Yes, night shift did better and better work because of our unspoken commitment and the bond we shared.
Yet, when we "got the report" from the charge nurse, she quite often told us about complaints from the day shift about how poor our work was. Supposedly, we spent the entire night sitting around reading the newspaper. A few people did act that way, but not many. We all took our meal breaks, but most of us did not take other breaks. There wasn't time. Our people needed us.
A few times when the day shift was very poorly staffed, like hardly anybody showed up for work, I went in to help and always regretted it. There I was, giving up my day off, and people treated me like shit -- treated me like I didn't do anything.
Haven't you fed so and so? Miss Snotty Ass asked me.
No, I replied. The charge nurse told me to do this so I'm doing it.
Miss Snotty Ass applauded sarcastically and walked away.
One time a day nurse noticed some bruises on my arms and asked how I had gotten them. Oh, I'm sure I just bumped into something. I bruise easily, I replied cavalierly.
Well, it looks, you know, like handcuffs, she said.
And I don't think she meant the pink furry kind.
I was appalled. I was Mrs. Lola Tweedledee. My husband was Dr. Iam Tweedledum. I was somebody around town. No one had ever spoken to me that way before. And it didn't really matter who I was. She had no business speaking that way to the lowliest among us. A friend of mine said to her, Lola is not that kind of a person.

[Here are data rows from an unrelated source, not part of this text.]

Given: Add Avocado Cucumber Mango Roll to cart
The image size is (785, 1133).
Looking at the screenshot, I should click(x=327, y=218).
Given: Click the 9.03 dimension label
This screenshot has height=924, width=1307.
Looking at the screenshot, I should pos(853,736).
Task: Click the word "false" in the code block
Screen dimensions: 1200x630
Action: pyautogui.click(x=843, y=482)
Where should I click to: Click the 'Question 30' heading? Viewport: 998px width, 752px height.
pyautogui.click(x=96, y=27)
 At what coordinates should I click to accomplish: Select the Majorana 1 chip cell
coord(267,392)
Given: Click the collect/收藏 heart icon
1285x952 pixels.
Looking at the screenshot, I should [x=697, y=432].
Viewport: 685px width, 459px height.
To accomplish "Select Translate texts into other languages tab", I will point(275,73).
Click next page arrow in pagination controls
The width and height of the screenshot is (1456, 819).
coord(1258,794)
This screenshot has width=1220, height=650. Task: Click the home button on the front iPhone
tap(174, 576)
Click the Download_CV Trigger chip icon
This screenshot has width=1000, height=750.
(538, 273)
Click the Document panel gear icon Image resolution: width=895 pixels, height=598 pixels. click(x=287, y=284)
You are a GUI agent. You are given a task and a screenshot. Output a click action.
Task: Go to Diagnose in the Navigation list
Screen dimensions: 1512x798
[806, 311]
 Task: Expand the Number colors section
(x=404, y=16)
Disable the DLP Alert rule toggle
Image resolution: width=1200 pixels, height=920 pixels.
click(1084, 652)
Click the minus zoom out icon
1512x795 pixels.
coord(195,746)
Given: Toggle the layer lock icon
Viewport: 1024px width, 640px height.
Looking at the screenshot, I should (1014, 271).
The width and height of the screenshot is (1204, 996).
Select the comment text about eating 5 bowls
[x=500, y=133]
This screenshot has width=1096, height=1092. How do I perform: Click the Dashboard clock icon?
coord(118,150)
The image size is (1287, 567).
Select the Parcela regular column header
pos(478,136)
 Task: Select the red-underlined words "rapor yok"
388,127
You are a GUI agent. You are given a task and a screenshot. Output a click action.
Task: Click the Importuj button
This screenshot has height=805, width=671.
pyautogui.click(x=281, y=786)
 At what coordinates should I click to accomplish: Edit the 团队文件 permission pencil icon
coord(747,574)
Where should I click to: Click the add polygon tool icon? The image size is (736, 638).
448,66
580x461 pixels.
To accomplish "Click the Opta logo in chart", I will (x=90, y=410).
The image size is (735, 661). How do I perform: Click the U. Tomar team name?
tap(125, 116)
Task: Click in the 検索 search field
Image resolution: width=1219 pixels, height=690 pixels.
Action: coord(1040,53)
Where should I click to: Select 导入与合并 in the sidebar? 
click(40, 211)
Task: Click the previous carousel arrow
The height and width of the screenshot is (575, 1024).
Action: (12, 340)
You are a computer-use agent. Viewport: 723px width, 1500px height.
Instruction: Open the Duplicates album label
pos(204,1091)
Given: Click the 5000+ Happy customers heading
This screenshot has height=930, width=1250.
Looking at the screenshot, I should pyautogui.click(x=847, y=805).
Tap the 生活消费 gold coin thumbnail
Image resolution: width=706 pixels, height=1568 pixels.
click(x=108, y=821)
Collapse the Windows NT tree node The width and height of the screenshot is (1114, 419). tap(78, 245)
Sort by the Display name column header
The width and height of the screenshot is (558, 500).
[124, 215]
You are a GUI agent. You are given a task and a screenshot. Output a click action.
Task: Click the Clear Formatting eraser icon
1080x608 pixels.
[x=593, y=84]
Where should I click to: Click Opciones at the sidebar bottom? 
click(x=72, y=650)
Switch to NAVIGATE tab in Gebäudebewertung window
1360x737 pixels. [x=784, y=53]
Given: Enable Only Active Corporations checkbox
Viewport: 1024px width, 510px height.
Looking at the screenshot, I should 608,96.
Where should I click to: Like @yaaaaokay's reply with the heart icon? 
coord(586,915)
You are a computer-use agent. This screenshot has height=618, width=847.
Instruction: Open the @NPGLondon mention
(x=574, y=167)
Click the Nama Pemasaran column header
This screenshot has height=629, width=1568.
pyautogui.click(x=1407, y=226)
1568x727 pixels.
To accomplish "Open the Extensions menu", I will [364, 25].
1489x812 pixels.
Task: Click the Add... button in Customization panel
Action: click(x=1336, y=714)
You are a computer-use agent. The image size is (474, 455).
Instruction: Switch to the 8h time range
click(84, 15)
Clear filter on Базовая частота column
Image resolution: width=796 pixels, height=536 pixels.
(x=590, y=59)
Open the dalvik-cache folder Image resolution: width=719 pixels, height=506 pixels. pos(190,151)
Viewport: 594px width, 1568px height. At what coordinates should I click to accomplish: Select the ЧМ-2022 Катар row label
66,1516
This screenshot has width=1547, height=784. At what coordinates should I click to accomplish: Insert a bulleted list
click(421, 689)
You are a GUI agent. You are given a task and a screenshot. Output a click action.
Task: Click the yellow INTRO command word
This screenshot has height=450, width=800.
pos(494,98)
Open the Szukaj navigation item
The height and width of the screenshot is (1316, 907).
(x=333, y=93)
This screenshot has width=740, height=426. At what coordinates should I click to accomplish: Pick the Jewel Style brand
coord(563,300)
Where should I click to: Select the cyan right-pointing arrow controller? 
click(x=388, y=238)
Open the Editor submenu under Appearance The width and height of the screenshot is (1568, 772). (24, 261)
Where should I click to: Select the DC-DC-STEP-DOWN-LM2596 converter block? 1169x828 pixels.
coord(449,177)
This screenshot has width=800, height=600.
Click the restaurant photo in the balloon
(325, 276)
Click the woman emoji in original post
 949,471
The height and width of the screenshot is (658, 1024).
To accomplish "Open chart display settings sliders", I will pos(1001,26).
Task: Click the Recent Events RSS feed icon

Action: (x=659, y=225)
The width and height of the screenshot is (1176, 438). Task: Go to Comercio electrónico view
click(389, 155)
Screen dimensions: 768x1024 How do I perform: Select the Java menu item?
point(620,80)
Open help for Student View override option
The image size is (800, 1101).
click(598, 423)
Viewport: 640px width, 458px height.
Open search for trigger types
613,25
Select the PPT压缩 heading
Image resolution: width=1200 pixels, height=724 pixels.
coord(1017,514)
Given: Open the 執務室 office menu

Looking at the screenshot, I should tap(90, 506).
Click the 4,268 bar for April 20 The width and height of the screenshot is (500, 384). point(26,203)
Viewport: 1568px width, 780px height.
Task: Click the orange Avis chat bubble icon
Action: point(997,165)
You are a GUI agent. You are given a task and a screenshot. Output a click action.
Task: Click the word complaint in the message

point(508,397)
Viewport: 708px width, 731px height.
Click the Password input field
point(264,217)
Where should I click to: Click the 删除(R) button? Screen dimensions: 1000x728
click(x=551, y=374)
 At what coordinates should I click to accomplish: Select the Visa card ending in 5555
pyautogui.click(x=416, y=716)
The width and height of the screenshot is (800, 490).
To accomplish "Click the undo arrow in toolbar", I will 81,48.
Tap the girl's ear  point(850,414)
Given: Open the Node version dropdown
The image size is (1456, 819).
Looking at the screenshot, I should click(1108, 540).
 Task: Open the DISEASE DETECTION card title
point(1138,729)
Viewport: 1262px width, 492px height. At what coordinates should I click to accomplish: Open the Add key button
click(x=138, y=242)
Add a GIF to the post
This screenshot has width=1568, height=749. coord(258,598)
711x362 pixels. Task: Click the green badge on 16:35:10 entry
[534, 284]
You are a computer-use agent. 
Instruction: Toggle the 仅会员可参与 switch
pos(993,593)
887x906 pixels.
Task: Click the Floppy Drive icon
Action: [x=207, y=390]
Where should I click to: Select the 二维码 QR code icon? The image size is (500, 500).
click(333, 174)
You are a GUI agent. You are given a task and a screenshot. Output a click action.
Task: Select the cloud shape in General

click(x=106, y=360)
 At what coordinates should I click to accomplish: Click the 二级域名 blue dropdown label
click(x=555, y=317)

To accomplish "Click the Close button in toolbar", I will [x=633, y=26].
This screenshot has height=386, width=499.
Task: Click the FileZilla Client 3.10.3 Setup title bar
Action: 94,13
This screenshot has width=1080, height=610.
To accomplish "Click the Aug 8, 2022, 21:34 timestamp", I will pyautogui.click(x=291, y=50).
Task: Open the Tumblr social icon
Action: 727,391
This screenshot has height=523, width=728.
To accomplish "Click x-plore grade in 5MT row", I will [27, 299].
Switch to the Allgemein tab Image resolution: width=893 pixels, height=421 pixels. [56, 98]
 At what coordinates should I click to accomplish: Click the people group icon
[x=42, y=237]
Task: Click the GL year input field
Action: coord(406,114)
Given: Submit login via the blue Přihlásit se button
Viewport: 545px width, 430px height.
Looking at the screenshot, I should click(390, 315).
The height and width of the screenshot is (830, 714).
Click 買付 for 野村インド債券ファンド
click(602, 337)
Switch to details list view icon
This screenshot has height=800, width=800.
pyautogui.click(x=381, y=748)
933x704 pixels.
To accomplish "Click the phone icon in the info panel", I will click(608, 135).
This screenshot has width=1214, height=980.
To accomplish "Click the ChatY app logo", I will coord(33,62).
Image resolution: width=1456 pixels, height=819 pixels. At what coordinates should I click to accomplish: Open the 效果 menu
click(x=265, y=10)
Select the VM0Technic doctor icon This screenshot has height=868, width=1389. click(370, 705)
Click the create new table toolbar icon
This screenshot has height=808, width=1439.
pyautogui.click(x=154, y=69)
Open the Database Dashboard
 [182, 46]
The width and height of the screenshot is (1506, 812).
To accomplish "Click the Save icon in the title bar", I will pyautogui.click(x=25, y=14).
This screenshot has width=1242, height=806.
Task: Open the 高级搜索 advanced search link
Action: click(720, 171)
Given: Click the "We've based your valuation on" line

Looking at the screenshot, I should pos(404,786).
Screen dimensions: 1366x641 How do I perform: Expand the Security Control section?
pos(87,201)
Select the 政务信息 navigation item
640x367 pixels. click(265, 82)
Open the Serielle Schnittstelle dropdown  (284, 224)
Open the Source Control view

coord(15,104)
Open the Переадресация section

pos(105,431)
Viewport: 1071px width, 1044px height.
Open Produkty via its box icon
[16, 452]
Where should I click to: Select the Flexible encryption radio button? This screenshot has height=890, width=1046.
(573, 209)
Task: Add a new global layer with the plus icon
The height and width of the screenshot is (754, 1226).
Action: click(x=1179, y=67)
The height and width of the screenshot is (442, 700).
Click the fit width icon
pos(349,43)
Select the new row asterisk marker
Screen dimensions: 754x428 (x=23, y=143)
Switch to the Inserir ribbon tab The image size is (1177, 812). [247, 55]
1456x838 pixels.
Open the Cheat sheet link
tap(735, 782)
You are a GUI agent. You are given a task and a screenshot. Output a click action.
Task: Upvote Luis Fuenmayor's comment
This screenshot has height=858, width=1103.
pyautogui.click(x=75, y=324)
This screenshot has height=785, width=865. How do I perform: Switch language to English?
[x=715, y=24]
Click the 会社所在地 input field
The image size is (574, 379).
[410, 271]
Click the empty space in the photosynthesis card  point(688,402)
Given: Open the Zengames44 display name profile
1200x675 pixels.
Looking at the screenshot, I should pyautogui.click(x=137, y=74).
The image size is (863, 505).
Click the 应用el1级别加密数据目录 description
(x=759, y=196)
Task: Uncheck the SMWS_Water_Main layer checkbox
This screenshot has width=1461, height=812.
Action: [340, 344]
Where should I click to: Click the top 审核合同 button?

That nurse got fired before long.
Then there was the day nurse who wouldn't get up off her ass and come to help me when I fell with a patient. The patient didn't seem to be hurt, Thank God, but I had hit my face on a table and had a black eye. More important, we needed to assess the patient and if she was o.k., we needed to get her in bed. She was very large and it would require several of us to get her in the Hoyer lift and in bed.
I went out and called to the nurse that I had fallen with a patient and needed help immediately. Then I started rounding up assistants to help us get the patient back into bed as long as she was not injured. The nurse said lackadaisically, Was it a fall or a lower? Meaning did I lower her to the floor or did we actually fall.
It was a fall.
She asked me again, Was it a fall or a lower?
A FALL.
The third time she asked me I lost it and shouted at her to get up and help. She finally unglued her ass from her chair and came down the hall. We checked out the patient with another nurse helping and determined she was not injured. She had no complaints of pain. When they were ready to put her in the Hoyer (mechanical) lift, I left the room and went to another floor where I knew one of my best colleagues was the charge nurse. I hid behind some file cabinets and burst into tears. She heard me and came to find out what was wrong. She called the HR person, who arranged for me to go home with the agreement that I would go to an occupational medicine clinic the next day to have my bruises looked at by a doctor.
I was so upset I could barely drive home.
The next time I worked my beloved 7 p. to 7 a., I told the night supervisor what had happened with the day shift nurse. She said, You're used to working with us at night.
There was something about being with a group of people at 3 a.m. and knowing we were all of one mind that brought out the best in us. That was my all-time favorite job.